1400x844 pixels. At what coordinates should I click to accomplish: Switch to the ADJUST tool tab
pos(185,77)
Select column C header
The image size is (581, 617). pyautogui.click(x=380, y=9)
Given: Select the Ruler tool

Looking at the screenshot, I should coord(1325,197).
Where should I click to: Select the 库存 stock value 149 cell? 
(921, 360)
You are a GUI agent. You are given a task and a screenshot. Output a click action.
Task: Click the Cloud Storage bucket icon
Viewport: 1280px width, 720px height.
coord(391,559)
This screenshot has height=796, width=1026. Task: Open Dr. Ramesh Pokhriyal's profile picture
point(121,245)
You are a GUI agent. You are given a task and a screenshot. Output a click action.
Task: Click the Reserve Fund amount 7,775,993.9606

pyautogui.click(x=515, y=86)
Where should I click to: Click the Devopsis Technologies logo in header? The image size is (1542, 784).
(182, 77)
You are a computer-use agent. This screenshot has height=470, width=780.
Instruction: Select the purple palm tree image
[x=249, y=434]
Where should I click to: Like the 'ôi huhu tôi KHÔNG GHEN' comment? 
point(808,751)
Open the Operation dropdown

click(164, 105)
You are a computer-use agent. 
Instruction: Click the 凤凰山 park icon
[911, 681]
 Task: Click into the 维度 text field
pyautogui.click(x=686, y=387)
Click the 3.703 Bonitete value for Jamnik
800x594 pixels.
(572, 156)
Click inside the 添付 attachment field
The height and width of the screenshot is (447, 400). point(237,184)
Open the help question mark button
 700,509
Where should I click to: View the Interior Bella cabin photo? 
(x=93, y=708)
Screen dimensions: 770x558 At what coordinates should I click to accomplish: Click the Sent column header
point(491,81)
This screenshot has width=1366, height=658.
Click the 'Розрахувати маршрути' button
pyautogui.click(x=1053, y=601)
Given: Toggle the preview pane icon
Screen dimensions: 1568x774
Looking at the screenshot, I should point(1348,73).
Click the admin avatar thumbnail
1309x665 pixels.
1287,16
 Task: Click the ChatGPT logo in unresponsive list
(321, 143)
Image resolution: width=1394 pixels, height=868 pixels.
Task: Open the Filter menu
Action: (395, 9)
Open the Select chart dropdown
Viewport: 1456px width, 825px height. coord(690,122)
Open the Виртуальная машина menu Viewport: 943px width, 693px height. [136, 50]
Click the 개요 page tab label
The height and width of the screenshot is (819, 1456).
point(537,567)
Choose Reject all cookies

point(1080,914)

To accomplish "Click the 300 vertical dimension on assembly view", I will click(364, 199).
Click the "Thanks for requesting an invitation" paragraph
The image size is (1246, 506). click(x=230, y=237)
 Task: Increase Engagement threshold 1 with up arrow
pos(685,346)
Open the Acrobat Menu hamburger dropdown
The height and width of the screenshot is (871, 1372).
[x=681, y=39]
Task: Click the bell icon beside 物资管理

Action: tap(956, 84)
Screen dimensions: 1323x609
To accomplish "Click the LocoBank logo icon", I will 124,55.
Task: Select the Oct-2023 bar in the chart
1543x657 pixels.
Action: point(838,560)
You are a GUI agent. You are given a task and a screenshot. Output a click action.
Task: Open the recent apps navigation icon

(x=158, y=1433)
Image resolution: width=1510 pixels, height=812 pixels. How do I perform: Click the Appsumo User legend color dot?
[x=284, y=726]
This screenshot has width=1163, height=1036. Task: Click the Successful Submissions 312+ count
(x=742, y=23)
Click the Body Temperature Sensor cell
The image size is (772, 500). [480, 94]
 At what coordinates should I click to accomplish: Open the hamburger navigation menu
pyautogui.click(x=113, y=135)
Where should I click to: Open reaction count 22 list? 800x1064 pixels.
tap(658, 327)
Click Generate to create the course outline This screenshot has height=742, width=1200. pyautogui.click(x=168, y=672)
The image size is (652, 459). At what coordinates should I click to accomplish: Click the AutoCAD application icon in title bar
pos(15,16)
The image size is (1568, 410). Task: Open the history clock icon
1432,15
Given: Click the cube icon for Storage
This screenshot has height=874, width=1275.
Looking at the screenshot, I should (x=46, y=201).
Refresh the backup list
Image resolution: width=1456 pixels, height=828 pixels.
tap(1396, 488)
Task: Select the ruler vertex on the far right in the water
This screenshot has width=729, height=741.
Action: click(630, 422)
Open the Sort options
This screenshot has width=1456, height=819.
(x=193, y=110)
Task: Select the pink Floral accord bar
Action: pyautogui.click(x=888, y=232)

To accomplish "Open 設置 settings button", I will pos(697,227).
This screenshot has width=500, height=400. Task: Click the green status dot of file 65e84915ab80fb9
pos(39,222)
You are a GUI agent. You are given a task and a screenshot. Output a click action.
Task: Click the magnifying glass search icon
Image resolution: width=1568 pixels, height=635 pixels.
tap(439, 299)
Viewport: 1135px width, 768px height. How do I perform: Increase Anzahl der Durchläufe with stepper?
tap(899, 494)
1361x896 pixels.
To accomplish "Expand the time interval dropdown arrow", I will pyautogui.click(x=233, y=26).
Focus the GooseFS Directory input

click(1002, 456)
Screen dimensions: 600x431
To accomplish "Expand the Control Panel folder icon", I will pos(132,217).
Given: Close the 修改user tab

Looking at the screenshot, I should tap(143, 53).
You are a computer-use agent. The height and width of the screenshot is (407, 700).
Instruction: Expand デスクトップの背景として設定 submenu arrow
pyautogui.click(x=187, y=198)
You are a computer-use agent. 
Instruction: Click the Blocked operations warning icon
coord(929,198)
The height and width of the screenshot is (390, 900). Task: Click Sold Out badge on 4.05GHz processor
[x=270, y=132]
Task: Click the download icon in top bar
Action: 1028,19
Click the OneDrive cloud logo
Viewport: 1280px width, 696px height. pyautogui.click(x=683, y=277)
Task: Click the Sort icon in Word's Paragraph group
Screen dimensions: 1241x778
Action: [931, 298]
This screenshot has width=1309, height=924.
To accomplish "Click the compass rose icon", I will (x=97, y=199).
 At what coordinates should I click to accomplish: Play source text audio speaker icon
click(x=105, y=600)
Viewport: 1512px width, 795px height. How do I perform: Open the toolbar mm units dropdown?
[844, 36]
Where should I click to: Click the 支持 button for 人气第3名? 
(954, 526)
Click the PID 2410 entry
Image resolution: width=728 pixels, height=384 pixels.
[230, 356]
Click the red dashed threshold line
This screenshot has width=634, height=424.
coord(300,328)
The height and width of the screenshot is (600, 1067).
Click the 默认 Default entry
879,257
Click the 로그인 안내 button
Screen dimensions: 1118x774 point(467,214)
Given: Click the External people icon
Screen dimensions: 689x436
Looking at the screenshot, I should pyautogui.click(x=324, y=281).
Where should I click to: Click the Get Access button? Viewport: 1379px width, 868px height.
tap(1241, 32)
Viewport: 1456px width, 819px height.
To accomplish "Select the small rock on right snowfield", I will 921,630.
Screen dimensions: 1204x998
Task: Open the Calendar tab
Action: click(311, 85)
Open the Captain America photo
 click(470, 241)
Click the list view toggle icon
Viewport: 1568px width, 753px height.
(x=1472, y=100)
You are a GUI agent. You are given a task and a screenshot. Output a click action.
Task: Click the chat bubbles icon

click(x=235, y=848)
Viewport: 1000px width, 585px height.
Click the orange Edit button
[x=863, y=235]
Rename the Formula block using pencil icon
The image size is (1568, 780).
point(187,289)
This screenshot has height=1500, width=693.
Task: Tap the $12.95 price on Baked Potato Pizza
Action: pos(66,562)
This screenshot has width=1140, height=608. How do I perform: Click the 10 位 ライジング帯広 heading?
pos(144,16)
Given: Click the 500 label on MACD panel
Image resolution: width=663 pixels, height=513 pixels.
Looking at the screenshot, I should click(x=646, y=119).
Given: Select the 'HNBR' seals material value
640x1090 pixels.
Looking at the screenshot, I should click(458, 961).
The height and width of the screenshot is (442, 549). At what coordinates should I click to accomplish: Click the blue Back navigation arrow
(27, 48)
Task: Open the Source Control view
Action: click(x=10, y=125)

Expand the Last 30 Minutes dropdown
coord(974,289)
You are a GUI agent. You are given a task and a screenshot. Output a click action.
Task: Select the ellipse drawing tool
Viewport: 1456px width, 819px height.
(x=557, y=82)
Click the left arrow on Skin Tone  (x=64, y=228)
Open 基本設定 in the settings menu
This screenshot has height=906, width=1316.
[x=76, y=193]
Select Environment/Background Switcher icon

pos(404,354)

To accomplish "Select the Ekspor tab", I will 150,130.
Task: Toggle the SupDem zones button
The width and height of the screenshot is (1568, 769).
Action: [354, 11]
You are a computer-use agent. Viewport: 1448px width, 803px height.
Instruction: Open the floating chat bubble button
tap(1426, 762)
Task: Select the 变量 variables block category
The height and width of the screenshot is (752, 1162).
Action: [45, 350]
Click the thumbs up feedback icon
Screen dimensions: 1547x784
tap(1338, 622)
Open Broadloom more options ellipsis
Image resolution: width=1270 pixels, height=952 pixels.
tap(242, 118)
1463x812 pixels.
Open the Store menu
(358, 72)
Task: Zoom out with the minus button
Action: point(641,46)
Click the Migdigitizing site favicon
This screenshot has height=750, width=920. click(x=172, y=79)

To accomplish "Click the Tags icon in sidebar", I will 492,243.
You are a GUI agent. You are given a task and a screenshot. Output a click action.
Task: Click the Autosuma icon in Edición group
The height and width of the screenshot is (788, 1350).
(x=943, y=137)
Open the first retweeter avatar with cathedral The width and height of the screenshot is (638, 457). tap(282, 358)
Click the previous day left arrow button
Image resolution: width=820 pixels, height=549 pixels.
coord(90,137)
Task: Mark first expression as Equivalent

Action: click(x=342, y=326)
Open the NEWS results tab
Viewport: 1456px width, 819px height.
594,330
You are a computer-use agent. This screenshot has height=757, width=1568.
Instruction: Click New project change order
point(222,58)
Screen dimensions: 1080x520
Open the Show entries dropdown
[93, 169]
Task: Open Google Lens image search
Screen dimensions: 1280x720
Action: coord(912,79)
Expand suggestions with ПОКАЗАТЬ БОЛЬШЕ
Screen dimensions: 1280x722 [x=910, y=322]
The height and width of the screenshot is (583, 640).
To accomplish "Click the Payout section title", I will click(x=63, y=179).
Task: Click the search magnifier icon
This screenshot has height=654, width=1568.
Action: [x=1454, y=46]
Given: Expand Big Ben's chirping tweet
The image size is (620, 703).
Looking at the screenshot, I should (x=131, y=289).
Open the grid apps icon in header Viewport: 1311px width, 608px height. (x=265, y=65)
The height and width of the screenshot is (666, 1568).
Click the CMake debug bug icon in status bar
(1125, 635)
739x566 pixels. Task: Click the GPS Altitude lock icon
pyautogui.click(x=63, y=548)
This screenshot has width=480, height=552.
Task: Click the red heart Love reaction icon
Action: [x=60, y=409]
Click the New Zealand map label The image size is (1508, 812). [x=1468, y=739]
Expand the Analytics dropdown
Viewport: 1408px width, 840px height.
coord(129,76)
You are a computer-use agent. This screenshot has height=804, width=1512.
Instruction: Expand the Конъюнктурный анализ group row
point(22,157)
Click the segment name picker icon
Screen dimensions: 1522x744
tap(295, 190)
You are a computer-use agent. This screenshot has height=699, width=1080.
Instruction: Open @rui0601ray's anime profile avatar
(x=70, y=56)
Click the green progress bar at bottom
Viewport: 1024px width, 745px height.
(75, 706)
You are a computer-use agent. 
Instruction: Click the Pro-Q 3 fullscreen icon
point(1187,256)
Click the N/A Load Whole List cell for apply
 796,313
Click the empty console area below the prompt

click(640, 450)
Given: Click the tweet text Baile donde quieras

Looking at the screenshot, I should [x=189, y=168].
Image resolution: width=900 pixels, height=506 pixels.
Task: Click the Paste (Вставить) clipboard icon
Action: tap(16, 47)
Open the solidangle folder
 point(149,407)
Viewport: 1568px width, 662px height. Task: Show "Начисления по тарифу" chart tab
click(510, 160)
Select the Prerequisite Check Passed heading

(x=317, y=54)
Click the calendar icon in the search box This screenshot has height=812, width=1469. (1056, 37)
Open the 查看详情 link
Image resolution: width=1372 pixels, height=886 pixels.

☆ ☆ ☆

**O que se pede:** Reescreva as linhas desde a primeira até a linha com "point(121,245)", inclusive, trocando "Ruler" por "Eraser" e mantendo todo o resto inalterado.

**Resultado do exercício:**
1400x844 pixels. At what coordinates should I click to accomplish: Switch to the ADJUST tool tab
pos(185,77)
Select column C header
The image size is (581, 617). pyautogui.click(x=380, y=9)
Given: Select the Eraser tool

Looking at the screenshot, I should coord(1325,197).
Where should I click to: Select the 库存 stock value 149 cell? 
(921, 360)
You are a GUI agent. You are given a task and a screenshot. Output a click action.
Task: Click the Cloud Storage bucket icon
Viewport: 1280px width, 720px height.
coord(391,559)
This screenshot has height=796, width=1026. Task: Open Dr. Ramesh Pokhriyal's profile picture
point(121,245)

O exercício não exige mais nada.